Die wohl aufsehenerregendste Innovation in der Unreal Engine 5.4 betrifft das weite Feld der Animation. Epic Games hat das "Motion Matching"-System vorgestellt, welches nun vollständig produktionsbereit ist. Dieses System revolutioniert, wie Animationen in Spielen und anderen interaktiven Medien erstellt und implementiert werden, indem es automatisch den passendsten nächsten Frame aus einer vorbefüllten Datenbank an Animationsschritten auswählt. Dieses Verfahren verspricht eine deutliche Steigerung der Effizienz in der Spieleentwicklung, da sie die Notwendigkeit handgefertigter Zustandsmaschinen eliminiert und für fließende, natürliche Bewegungsabläufe sorgt.

Anhand einer Datenbank mit vorgerenderten Bewegungen wird in Echtzeit nicht wie früher eine vorgefertigte Animation abgespielt, sondern der zur Bewegung passende nächste Frame abgerufen. Das ist in Bewegung beeindruckend.

(Bild: Unreal Engine / Epic Games)

Eine Demonstration, die an die dynamische Parkour-Aktion von "Mirror's Edge" erinnert, zeigt die beeindruckenden Möglichkeiten dieses neuen Animationssystems. Die Szene offenbart, wie nahtlos und lebensecht die Bewegungen der Charaktere sind; eine Verbesserung, die zuvor nur durch intensive manuelle Arbeit oder gar nicht möglich war. Zusätzlich zu diesen Fortschritten bietet die Engine umfangreiche Debugging-Tools und ein Demo-Projekt mit über 500 AAA-Animationen, die kostenlos zur Verfügung stehen.

Ein weiterer bedeutender Meilenstein ist die vollständige Animation oder Rigging am Beispiel von "Lego Fortnite" ausschließlich in der Unreal Engine, erstmalig vollständig ohne den Einsatz externer Werkzeuge. Diese Innovation demonstriert das Potenzial der Engine, den gesamten Animationsprozess zu vereinfachen und zu beschleunigen, indem sie direktes Feedback und Anpassungen im Kontext der finalen Pixel ermöglicht.

Auch das sogenannte "Rigging", bei dem ein Spielweltmodell mit "Knochen" versehen werden kann, ist modularisiert und stark vereinfacht. Es erinnert nun fast an einen Duplo-Baukasten, weniger an einen nervenzermürbenden Prozess. Feinjustierungen sind nach wie vor möglich.
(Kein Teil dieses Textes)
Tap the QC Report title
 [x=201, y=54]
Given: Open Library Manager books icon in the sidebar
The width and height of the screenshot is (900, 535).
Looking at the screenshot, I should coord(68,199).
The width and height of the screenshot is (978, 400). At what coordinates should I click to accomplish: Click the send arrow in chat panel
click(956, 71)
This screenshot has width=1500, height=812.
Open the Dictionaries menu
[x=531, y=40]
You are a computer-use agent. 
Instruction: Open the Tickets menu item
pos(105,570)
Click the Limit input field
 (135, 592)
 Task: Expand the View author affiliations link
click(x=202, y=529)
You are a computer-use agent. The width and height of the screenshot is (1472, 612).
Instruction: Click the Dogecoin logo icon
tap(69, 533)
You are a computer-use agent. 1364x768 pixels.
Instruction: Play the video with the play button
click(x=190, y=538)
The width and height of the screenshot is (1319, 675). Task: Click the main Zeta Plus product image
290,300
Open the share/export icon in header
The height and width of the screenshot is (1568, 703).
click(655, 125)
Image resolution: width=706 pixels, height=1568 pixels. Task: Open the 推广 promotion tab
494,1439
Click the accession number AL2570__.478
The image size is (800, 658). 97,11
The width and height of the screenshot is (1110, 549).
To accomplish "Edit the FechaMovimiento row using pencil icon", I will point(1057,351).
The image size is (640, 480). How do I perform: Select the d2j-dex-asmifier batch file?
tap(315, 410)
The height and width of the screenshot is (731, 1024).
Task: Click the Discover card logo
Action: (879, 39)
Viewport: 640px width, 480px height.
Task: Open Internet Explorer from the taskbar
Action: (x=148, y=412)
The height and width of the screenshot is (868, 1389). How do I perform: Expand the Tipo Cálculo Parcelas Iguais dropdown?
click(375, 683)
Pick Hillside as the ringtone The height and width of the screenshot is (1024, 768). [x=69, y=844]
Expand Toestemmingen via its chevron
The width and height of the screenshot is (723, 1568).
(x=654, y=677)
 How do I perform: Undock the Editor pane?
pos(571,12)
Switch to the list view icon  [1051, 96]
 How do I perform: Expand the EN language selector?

(Bild: Unreal Engine / Epic Games)

Zum Abschluss der Veranstaltung gibt Epic Games bekannt, dass die Preview 1 der Unreal Engine 5.4 ab sofort kostenlos zum Download zur Verfügung steht. Die neue Version der Engine ist nicht nur ein technisches Kraftpaket, sondern auch ein Zeichen für die zunehmende Verschmelzung von Spieleentwicklung und narrativer Kunst.

Die Zukunft digitaler Inhalte gestaltet sich zunehmend vielversprechend. Wir dürfen gespannt sein, was selbst kleinere Studios mit immer mächtigeren Werkzeugen erschaffen.